+++ DATASET

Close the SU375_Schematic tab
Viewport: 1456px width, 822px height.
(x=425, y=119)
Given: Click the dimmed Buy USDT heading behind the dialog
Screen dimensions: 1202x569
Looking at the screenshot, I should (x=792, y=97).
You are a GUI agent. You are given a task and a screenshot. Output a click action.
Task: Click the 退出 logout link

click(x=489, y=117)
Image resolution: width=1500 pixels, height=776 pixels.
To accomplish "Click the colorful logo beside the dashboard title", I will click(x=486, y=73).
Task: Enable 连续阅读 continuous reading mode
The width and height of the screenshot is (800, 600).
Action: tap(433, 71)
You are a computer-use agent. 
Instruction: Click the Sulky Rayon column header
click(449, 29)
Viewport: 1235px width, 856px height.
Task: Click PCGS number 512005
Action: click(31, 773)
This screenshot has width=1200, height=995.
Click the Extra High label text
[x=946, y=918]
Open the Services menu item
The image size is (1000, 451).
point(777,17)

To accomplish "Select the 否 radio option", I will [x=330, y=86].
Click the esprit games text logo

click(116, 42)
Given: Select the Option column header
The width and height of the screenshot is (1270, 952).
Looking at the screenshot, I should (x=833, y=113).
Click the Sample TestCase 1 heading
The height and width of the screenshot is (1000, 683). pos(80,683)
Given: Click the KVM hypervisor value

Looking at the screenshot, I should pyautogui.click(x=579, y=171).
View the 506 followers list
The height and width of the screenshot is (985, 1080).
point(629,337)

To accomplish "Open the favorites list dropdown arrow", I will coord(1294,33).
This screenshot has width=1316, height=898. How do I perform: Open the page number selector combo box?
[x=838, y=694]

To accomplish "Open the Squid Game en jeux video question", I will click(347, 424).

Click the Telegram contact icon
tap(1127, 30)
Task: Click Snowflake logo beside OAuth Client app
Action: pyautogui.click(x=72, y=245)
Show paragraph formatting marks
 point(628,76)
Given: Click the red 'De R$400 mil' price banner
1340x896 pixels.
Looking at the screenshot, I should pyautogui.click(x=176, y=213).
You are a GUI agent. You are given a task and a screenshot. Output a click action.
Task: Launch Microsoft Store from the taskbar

++++++

- [WHAT IS BEING ASKED]:
A faithful retyping of every entry above is the task.

- [ANSWER TO THE EXERCISE]:
Close the SU375_Schematic tab
Viewport: 1456px width, 822px height.
(x=425, y=119)
Given: Click the dimmed Buy USDT heading behind the dialog
Screen dimensions: 1202x569
Looking at the screenshot, I should (x=792, y=97).
You are a GUI agent. You are given a task and a screenshot. Output a click action.
Task: Click the 退出 logout link

click(x=489, y=117)
Image resolution: width=1500 pixels, height=776 pixels.
To accomplish "Click the colorful logo beside the dashboard title", I will click(x=486, y=73).
Task: Enable 连续阅读 continuous reading mode
The width and height of the screenshot is (800, 600).
Action: tap(433, 71)
You are a computer-use agent. 
Instruction: Click the Sulky Rayon column header
click(449, 29)
Viewport: 1235px width, 856px height.
Task: Click PCGS number 512005
Action: click(31, 773)
This screenshot has width=1200, height=995.
Click the Extra High label text
[x=946, y=918]
Open the Services menu item
The image size is (1000, 451).
point(777,17)

To accomplish "Select the 否 radio option", I will [x=330, y=86].
Click the esprit games text logo

click(116, 42)
Given: Select the Option column header
The width and height of the screenshot is (1270, 952).
Looking at the screenshot, I should (x=833, y=113).
Click the Sample TestCase 1 heading
The height and width of the screenshot is (1000, 683). pos(80,683)
Given: Click the KVM hypervisor value

Looking at the screenshot, I should pyautogui.click(x=579, y=171).
View the 506 followers list
The height and width of the screenshot is (985, 1080).
point(629,337)

To accomplish "Open the favorites list dropdown arrow", I will coord(1294,33).
This screenshot has width=1316, height=898. How do I perform: Open the page number selector combo box?
[x=838, y=694]

To accomplish "Open the Squid Game en jeux video question", I will click(347, 424).

Click the Telegram contact icon
tap(1127, 30)
Task: Click Snowflake logo beside OAuth Client app
Action: pyautogui.click(x=72, y=245)
Show paragraph formatting marks
 point(628,76)
Given: Click the red 'De R$400 mil' price banner
1340x896 pixels.
Looking at the screenshot, I should pyautogui.click(x=176, y=213).
You are a GUI agent. You are given a task and a screenshot. Output a click action.
Task: Launch Microsoft Store from the taskbar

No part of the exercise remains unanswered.